Instructions to follow —
Render every line of the items below as a numbered list, omitting any blank lines.

Dataset entries —
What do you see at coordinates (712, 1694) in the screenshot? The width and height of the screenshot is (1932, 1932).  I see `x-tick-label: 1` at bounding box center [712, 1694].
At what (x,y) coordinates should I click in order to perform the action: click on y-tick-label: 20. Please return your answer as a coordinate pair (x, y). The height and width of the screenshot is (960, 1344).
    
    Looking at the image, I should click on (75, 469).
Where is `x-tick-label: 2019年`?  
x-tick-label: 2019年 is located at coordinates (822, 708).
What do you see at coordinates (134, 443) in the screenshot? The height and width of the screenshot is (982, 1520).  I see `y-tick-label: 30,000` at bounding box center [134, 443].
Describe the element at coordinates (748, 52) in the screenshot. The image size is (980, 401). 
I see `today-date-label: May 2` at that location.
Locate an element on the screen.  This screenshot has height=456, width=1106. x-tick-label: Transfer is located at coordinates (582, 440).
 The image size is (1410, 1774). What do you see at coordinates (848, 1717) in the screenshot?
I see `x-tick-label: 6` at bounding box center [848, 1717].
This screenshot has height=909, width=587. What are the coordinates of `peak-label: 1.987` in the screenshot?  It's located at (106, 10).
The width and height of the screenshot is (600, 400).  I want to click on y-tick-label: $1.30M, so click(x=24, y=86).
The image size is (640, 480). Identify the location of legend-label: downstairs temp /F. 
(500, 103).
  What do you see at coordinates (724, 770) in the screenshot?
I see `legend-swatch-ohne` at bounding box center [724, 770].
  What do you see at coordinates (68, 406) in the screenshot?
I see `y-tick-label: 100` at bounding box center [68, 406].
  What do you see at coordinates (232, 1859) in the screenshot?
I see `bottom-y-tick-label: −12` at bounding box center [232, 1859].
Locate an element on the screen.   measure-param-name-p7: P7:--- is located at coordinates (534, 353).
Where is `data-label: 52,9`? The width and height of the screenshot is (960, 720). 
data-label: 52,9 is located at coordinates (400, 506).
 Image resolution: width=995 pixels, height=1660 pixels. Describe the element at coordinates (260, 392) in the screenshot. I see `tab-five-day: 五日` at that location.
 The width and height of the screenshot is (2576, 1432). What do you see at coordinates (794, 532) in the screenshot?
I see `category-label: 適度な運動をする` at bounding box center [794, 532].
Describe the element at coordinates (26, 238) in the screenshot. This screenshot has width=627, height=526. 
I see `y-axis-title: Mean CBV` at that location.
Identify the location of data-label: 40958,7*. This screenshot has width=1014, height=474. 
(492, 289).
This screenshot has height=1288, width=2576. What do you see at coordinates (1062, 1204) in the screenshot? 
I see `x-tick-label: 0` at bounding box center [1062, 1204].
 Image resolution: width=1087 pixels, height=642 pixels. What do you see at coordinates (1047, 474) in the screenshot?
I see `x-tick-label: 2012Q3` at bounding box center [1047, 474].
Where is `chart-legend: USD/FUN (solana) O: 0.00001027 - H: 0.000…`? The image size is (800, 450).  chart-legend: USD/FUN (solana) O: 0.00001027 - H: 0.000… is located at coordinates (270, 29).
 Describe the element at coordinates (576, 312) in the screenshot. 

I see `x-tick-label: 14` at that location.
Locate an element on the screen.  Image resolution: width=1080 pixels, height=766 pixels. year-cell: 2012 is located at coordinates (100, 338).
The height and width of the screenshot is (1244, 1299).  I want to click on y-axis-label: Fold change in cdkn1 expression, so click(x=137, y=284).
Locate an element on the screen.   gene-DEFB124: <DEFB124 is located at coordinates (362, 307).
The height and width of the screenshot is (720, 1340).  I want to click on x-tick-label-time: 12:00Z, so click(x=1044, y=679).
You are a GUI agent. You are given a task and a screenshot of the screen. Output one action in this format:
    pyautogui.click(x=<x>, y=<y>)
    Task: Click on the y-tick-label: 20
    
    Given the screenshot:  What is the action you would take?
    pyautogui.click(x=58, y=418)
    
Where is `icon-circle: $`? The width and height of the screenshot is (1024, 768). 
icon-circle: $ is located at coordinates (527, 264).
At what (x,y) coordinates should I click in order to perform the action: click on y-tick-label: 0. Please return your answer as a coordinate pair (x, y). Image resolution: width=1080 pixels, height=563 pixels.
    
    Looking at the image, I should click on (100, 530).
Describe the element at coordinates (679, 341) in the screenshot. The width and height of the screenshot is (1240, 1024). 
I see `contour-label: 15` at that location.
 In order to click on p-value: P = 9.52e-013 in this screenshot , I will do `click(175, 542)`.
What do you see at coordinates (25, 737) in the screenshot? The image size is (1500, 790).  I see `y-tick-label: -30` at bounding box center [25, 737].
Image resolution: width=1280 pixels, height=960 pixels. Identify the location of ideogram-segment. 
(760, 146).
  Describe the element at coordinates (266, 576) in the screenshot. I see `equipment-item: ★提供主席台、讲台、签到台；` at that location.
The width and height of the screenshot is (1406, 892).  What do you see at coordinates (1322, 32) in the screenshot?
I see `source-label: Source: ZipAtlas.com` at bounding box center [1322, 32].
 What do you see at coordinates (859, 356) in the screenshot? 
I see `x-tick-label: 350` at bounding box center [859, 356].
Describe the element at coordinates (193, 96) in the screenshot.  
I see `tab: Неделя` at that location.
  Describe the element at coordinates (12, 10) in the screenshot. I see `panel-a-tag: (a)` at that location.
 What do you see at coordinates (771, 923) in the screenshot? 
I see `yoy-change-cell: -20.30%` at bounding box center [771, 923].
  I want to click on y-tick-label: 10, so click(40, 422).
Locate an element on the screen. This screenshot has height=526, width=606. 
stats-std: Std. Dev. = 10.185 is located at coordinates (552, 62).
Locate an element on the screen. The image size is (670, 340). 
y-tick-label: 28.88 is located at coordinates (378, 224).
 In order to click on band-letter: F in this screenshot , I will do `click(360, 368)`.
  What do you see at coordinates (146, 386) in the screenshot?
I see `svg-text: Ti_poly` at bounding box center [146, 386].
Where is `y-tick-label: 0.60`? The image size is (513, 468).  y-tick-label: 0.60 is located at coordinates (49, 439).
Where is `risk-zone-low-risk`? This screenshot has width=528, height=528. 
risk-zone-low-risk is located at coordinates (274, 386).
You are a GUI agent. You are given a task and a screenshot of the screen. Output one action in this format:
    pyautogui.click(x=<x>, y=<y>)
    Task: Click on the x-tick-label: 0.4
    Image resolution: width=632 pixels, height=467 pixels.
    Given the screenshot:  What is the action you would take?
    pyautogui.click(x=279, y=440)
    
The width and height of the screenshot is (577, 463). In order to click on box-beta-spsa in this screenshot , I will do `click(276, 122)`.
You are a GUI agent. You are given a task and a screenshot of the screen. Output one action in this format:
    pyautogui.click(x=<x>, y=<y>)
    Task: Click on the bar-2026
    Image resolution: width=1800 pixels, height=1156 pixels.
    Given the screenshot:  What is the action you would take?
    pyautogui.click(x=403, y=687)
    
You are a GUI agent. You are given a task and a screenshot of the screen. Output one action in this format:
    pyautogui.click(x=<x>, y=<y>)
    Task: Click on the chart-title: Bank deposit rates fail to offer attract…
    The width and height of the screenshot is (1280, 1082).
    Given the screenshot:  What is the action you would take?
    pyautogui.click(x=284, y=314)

Exercise solution —
1. What do you see at coordinates (712, 1694) in the screenshot? The width and height of the screenshot is (1932, 1932).  I see `x-tick-label: 1` at bounding box center [712, 1694].
2. At what (x,y) coordinates should I click in order to perform the action: click on y-tick-label: 20. Please return your answer as a coordinate pair (x, y). The height and width of the screenshot is (960, 1344).
3.     Looking at the image, I should click on (75, 469).
4. Where is `x-tick-label: 2019年`?  
5. x-tick-label: 2019年 is located at coordinates (822, 708).
6. What do you see at coordinates (134, 443) in the screenshot? The height and width of the screenshot is (982, 1520).  I see `y-tick-label: 30,000` at bounding box center [134, 443].
7. Describe the element at coordinates (748, 52) in the screenshot. The image size is (980, 401). 
8. I see `today-date-label: May 2` at that location.
9. Locate an element on the screen.  This screenshot has height=456, width=1106. x-tick-label: Transfer is located at coordinates (582, 440).
10.  The image size is (1410, 1774). What do you see at coordinates (848, 1717) in the screenshot?
11. I see `x-tick-label: 6` at bounding box center [848, 1717].
12. This screenshot has height=909, width=587. What are the coordinates of `peak-label: 1.987` in the screenshot?  It's located at (106, 10).
13. The width and height of the screenshot is (600, 400).  I want to click on y-tick-label: $1.30M, so click(x=24, y=86).
14. The image size is (640, 480). Identify the location of legend-label: downstairs temp /F. 
15. (500, 103).
16.   What do you see at coordinates (724, 770) in the screenshot?
17. I see `legend-swatch-ohne` at bounding box center [724, 770].
18.   What do you see at coordinates (68, 406) in the screenshot?
19. I see `y-tick-label: 100` at bounding box center [68, 406].
20.   What do you see at coordinates (232, 1859) in the screenshot?
21. I see `bottom-y-tick-label: −12` at bounding box center [232, 1859].
22. Locate an element on the screen.   measure-param-name-p7: P7:--- is located at coordinates (534, 353).
23. Where is `data-label: 52,9`? The width and height of the screenshot is (960, 720). 
24. data-label: 52,9 is located at coordinates (400, 506).
25.  Image resolution: width=995 pixels, height=1660 pixels. Describe the element at coordinates (260, 392) in the screenshot. I see `tab-five-day: 五日` at that location.
26.  The width and height of the screenshot is (2576, 1432). What do you see at coordinates (794, 532) in the screenshot?
27. I see `category-label: 適度な運動をする` at bounding box center [794, 532].
28. Describe the element at coordinates (26, 238) in the screenshot. This screenshot has width=627, height=526. 
29. I see `y-axis-title: Mean CBV` at that location.
30. Identify the location of data-label: 40958,7*. This screenshot has width=1014, height=474. 
31. (492, 289).
32. This screenshot has height=1288, width=2576. What do you see at coordinates (1062, 1204) in the screenshot? 
33. I see `x-tick-label: 0` at bounding box center [1062, 1204].
34.  Image resolution: width=1087 pixels, height=642 pixels. What do you see at coordinates (1047, 474) in the screenshot?
35. I see `x-tick-label: 2012Q3` at bounding box center [1047, 474].
36. Where is `chart-legend: USD/FUN (solana) O: 0.00001027 - H: 0.000…`? The image size is (800, 450).  chart-legend: USD/FUN (solana) O: 0.00001027 - H: 0.000… is located at coordinates (270, 29).
37.  Describe the element at coordinates (576, 312) in the screenshot. 
38. I see `x-tick-label: 14` at that location.
39. Locate an element on the screen.  Image resolution: width=1080 pixels, height=766 pixels. year-cell: 2012 is located at coordinates (100, 338).
40. The height and width of the screenshot is (1244, 1299).  I want to click on y-axis-label: Fold change in cdkn1 expression, so click(x=137, y=284).
41. Locate an element on the screen.   gene-DEFB124: <DEFB124 is located at coordinates (362, 307).
42. The height and width of the screenshot is (720, 1340).  I want to click on x-tick-label-time: 12:00Z, so click(x=1044, y=679).
43. You are a GUI agent. You are given a task and a screenshot of the screen. Output one action in this format:
44.     pyautogui.click(x=<x>, y=<y>)
45.     Task: Click on the y-tick-label: 20
46.     Given the screenshot:  What is the action you would take?
47.     pyautogui.click(x=58, y=418)
48. Where is `icon-circle: $`? The width and height of the screenshot is (1024, 768). 
49. icon-circle: $ is located at coordinates (527, 264).
50. At what (x,y) coordinates should I click in order to perform the action: click on y-tick-label: 0. Please return your answer as a coordinate pair (x, y). Image resolution: width=1080 pixels, height=563 pixels.
51.     Looking at the image, I should click on (100, 530).
52. Describe the element at coordinates (679, 341) in the screenshot. The width and height of the screenshot is (1240, 1024). 
53. I see `contour-label: 15` at that location.
54.  In order to click on p-value: P = 9.52e-013 in this screenshot , I will do `click(175, 542)`.
55. What do you see at coordinates (25, 737) in the screenshot? The image size is (1500, 790).  I see `y-tick-label: -30` at bounding box center [25, 737].
56. Image resolution: width=1280 pixels, height=960 pixels. Identify the location of ideogram-segment. 
57. (760, 146).
58.   Describe the element at coordinates (266, 576) in the screenshot. I see `equipment-item: ★提供主席台、讲台、签到台；` at that location.
59. The width and height of the screenshot is (1406, 892).  What do you see at coordinates (1322, 32) in the screenshot?
60. I see `source-label: Source: ZipAtlas.com` at bounding box center [1322, 32].
61.  What do you see at coordinates (859, 356) in the screenshot? 
62. I see `x-tick-label: 350` at bounding box center [859, 356].
63. Describe the element at coordinates (193, 96) in the screenshot.  
64. I see `tab: Неделя` at that location.
65.   Describe the element at coordinates (12, 10) in the screenshot. I see `panel-a-tag: (a)` at that location.
66.  What do you see at coordinates (771, 923) in the screenshot? 
67. I see `yoy-change-cell: -20.30%` at bounding box center [771, 923].
68.   I want to click on y-tick-label: 10, so click(40, 422).
69. Locate an element on the screen. This screenshot has height=526, width=606. 
70. stats-std: Std. Dev. = 10.185 is located at coordinates (552, 62).
71. Locate an element on the screen. The image size is (670, 340). 
72. y-tick-label: 28.88 is located at coordinates (378, 224).
73.  In order to click on band-letter: F in this screenshot , I will do `click(360, 368)`.
74.   What do you see at coordinates (146, 386) in the screenshot?
75. I see `svg-text: Ti_poly` at bounding box center [146, 386].
76. Where is `y-tick-label: 0.60`? The image size is (513, 468).  y-tick-label: 0.60 is located at coordinates (49, 439).
77. Where is `risk-zone-low-risk`? This screenshot has width=528, height=528. 
78. risk-zone-low-risk is located at coordinates (274, 386).
79. You are a GUI agent. You are given a task and a screenshot of the screen. Output one action in this format:
80.     pyautogui.click(x=<x>, y=<y>)
81.     Task: Click on the x-tick-label: 0.4
82.     Image resolution: width=632 pixels, height=467 pixels.
83.     Given the screenshot:  What is the action you would take?
84.     pyautogui.click(x=279, y=440)
85. The width and height of the screenshot is (577, 463). In order to click on box-beta-spsa in this screenshot , I will do `click(276, 122)`.
86. You are a GUI agent. You are given a task and a screenshot of the screen. Output one action in this format:
87.     pyautogui.click(x=<x>, y=<y>)
88.     Task: Click on the bar-2026
89.     Image resolution: width=1800 pixels, height=1156 pixels.
90.     Given the screenshot:  What is the action you would take?
91.     pyautogui.click(x=403, y=687)
92. You are a GUI agent. You are given a task and a screenshot of the screen. Output one action in this format:
93.     pyautogui.click(x=<x>, y=<y>)
94.     Task: Click on the chart-title: Bank deposit rates fail to offer attract…
95.     The width and height of the screenshot is (1280, 1082).
96.     Given the screenshot:  What is the action you would take?
97.     pyautogui.click(x=284, y=314)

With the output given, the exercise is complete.